GTB not only occurs in the setting of clinical trials but can also occur in observational or cohort (case-control) studies and is referred to in that literature as immortal time bias, survivor treatment selection bias, or survivor bias. Immortal time bias has even been used to explain the unexpected proposition that Oscar-winning actors live longer.4 In all guises, it refers to a span of time in the observation or follow-up period of a cohort when death, or the outcome under study, could not have occurred.

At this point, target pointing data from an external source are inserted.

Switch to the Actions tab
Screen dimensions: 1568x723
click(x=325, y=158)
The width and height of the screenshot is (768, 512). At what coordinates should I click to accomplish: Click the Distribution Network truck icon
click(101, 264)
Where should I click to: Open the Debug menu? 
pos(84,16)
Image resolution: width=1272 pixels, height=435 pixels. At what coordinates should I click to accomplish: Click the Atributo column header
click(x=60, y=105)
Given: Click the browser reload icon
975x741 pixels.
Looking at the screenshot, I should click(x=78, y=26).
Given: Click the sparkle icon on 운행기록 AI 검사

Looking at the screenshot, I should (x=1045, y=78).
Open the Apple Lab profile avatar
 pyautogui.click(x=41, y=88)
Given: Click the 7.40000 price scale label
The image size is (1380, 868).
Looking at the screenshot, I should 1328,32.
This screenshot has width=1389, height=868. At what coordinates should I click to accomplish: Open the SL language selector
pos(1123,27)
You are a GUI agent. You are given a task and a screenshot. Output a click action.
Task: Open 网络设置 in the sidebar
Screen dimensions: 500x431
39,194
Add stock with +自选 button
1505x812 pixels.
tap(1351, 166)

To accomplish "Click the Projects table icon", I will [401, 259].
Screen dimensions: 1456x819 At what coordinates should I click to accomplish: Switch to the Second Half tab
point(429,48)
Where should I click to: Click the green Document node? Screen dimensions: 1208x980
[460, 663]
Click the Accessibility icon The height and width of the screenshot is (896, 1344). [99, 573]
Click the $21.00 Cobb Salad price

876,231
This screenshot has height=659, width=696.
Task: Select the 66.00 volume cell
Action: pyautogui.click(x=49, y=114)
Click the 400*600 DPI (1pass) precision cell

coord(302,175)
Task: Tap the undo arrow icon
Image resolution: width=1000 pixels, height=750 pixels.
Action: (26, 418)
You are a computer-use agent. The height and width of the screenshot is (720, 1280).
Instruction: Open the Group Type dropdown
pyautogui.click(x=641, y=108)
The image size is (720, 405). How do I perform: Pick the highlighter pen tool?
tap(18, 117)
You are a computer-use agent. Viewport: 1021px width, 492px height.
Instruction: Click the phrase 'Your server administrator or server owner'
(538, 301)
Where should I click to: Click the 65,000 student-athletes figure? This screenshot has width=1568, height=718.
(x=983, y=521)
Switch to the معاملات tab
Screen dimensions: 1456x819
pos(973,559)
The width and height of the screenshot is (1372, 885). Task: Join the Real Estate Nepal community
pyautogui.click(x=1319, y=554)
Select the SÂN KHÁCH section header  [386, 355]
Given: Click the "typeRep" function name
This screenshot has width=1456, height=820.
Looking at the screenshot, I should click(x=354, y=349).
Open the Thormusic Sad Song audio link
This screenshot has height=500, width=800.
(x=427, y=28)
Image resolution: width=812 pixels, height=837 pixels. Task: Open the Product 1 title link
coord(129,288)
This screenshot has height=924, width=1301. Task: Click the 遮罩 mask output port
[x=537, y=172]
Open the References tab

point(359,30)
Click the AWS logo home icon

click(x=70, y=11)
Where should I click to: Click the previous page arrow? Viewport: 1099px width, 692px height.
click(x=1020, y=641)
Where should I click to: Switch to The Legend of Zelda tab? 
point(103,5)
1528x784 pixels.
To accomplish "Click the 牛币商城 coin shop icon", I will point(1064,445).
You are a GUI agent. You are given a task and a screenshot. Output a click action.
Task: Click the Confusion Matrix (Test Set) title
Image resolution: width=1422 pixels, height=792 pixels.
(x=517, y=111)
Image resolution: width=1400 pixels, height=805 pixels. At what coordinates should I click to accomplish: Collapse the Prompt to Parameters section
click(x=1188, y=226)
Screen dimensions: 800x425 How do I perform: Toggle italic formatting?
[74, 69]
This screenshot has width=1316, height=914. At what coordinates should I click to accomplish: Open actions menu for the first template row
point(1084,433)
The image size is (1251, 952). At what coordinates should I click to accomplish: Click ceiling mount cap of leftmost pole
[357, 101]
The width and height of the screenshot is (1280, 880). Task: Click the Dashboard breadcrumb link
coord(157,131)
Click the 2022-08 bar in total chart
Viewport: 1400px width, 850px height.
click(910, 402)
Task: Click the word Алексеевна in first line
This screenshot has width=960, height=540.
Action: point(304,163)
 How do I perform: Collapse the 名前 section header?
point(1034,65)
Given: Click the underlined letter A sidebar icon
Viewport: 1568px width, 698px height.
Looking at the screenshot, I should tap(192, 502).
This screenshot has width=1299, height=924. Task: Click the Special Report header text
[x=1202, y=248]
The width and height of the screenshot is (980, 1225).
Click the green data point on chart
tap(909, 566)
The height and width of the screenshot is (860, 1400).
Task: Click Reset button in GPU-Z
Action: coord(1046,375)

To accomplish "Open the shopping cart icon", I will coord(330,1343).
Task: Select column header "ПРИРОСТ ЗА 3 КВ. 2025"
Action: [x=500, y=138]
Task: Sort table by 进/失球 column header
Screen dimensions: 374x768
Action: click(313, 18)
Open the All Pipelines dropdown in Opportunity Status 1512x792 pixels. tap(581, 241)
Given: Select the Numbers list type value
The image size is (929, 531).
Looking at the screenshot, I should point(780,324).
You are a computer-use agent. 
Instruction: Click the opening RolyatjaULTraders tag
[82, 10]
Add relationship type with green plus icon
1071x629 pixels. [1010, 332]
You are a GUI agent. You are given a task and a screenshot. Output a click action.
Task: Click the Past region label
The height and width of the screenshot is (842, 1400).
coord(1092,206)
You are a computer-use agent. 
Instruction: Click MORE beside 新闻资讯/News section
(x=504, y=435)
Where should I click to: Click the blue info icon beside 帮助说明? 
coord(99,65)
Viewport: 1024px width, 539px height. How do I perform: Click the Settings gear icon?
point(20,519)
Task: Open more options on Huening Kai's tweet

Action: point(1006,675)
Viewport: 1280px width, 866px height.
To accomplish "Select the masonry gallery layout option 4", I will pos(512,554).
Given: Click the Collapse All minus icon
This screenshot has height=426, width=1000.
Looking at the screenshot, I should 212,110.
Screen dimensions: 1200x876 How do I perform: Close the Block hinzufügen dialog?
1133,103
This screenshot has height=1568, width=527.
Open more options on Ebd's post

During immortal time, a participant is not truly immortal, but he or she must remain free of the outcome until the classifying event occurs to be included in that group. It has also been noted that in cohort studies using computerized health care databases as the source of data, immortal time bias may result from the different approaches used to form the cohorts.5 In this article, we use the term GTB as an umbrella term that includes immortal time bias, survivor bias, and survivor treatment selection bias.

IDENTIFYING GTB

Recognizing the potential for GTB is not always straightforward. In the initial report of the NSABP (National Surgical Adjuvant Breast and Bowel Project) B-30 trial,6 which evaluated chemotherapy regimens in node-positive early breast cancer, the subgroup of women with amenorrhea and estrogen receptor (ER) –negative disease was found to have improved DFS and OS, contrary to the hypothesis that chemotherapy-induced amenorrhea would influence DFS or OS only in women with ER-positive disease. This result was unexpected and, in the words of the authors, “one of the most intriguing findings of this trial.”6(p2063)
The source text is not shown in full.